Back in the early 70s, I ran the Ponderosa off Ipperwash. I ran a riding stable for a couple of summers, and then I rented for my brothers (thinking they’d want to do it) a hot dog and hamburger stand on Main Street Grand Bend. There was lots of business, but my brothers didn’t want to run it unless it was the weekend, so we kept it shut during the week. To make any money, you had to wait around for the bar crowd from across the street to let out.
In 1979, I was running a shoe store in Petrolia and I came into some money ($3500). I had always wanted to travel, so my brothers took over the store.
I was with a group that takes about two months to go from London to Katmandu. You get in the back of an army truck and you go all through Europe and Turkey. Then you go into Iran. I got out of Iran three days before the hostage crisis in 1979.
We went into Pakistan and went up to Srinagar in Kashmir. I wound up in New Delhi and they had a sign at the camp where we were staying looking for extras. I was a day late, but I went to the hotel to see what it was all about. They said, “You’re Canadian, can you work for three months?” and I said, Sure. Because I was Canadian I didn’t need a visa.
I was hired to be a stand-in for David Niven for The Sea Wolves with Roger Moore and Gregory Peck. A stand-in stays with the actor at all times and when the actor goes to wardrobe and makeup, you have to be their height and same skin tone, so you become the actor when the director sets the lighting and the camera.
It became more than stand-in work. Three days later, they had difficulty finding extras to play German and British soldiers. They had a big dance scene in New Delhi before they flew us to Goa. I said, Why don’t you use the people from the embassy? So they sent me to all the different embassies and wound up getting all the people to work for free. They hired me and I became an assistant to the director – without the title. I did all the hiring of all the extras throughout the movie. They paid me well and I had a blast.
Goa was Portuguese for 400 years. They had hired all these Sunday school teachers to play hookers and they told them they were playing party girls. They were Indian, but Portuguese Catholic. None of the local girls would do it because they’d be tainted for life for playing a prostitute in a brothel. They all quit and we needed them for this big scene. I went to an all-nude beach and found the girls with the darkest tans to do it.
I was in Sri Lanka when I had a chance to go down to film Indiana Jones; Steven Spielberg came up to recruit people for Temple of Doom. But I wanted to go to Nepal first and then to Thailand. I wound up in Bangkok and I knew The Killing Fields was going to be filmed. The director, Roland Joffe, had just won the Oscar for Chariots of Fire.

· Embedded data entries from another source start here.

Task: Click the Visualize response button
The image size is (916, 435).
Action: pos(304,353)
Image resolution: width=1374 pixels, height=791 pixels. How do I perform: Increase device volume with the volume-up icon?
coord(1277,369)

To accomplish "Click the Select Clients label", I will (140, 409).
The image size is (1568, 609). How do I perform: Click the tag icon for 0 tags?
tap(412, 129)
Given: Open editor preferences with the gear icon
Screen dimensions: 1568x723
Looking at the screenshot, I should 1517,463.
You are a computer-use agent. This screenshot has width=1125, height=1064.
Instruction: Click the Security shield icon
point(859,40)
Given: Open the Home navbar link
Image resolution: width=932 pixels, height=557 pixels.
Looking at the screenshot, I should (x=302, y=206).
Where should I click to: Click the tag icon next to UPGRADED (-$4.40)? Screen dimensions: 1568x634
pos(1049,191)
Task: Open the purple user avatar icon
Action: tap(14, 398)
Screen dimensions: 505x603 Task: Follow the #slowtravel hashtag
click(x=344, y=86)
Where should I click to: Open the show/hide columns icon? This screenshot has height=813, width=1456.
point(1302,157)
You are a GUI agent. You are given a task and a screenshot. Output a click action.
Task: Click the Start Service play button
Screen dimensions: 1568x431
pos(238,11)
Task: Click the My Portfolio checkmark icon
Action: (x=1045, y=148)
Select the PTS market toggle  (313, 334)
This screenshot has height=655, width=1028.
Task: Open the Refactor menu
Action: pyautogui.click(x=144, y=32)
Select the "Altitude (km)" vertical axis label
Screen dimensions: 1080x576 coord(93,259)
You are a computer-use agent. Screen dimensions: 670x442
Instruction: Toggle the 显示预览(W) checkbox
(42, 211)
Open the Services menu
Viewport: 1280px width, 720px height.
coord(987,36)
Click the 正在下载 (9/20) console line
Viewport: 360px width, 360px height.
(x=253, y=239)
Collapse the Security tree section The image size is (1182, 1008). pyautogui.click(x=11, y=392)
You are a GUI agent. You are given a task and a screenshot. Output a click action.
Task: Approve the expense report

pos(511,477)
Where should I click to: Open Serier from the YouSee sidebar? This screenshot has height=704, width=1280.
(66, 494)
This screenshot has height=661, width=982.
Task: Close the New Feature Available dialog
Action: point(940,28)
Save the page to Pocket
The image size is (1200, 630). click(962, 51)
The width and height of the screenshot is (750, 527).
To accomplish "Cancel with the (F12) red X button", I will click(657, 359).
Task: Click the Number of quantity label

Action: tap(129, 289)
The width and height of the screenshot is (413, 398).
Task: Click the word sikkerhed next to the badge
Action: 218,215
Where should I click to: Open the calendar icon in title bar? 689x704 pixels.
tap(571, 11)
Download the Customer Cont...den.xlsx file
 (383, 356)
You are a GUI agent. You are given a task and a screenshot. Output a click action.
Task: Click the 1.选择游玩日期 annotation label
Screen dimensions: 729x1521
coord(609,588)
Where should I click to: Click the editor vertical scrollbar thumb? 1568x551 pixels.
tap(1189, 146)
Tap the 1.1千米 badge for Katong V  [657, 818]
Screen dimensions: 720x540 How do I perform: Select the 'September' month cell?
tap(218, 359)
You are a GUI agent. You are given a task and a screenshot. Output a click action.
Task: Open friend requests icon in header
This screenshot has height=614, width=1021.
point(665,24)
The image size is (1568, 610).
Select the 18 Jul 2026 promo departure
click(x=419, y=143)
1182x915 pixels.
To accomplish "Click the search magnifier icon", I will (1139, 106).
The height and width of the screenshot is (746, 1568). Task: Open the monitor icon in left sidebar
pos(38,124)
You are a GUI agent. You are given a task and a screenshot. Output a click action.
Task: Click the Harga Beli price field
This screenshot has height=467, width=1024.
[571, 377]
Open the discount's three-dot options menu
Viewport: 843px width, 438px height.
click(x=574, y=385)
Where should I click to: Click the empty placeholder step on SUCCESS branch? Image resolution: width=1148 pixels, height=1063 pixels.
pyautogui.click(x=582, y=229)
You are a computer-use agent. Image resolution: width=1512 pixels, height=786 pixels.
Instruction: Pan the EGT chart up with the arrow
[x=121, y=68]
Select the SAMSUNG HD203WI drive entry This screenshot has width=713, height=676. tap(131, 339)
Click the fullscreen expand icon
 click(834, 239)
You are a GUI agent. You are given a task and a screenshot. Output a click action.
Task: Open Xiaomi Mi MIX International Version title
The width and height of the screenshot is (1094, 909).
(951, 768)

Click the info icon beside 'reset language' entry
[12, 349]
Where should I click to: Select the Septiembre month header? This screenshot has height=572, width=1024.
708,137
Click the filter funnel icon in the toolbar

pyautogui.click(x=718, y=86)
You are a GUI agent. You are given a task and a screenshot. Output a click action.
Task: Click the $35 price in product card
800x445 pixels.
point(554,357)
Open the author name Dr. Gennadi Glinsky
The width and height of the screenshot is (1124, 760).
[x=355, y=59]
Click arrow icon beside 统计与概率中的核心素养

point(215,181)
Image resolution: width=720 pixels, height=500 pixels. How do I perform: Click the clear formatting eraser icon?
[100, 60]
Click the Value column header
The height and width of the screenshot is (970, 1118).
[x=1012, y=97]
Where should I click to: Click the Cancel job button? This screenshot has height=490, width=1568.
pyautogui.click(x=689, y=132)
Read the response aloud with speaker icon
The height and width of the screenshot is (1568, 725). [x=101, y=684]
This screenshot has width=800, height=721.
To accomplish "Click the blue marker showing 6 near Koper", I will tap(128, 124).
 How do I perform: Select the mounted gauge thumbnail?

I immediately got hired because I had experience. It was probably the most intense of all the movies I worked on. I was in a scene with Craig T. Nelson (who was the star of the TV series Coach). That’s my big scene.
I started doing Toronto skyline pictures in 1998, and I always look for a good beach. Grand Bend’s got a perfect beach for it because it has the beach house. Some of my best pictures are out of Grand Bend.
I know what I’m looking for. You have to match shadows, but it’s a really simple process. Now with computers, it’s amazing what you can do with them.
I invented a comb that you put in your wallet and to go along with the comb, I thought there should be a mirror. I wanted pictures on the back of the mirror for advertising, and Toronto has four million people, so I thought they would sell if I had a nice picture of the skyline. I went over to Toronto island, and found it difficult to get the swans to match the sky, so I started slicing with a razor blade across the harbour and put another bottom in.
I’m having fun with these pictures and am getting a great response. I haven’t had a day under 1,000 hits for about two months now. You get comments from around the world and I’ve been able to resurrect a whole pile of my old pictures.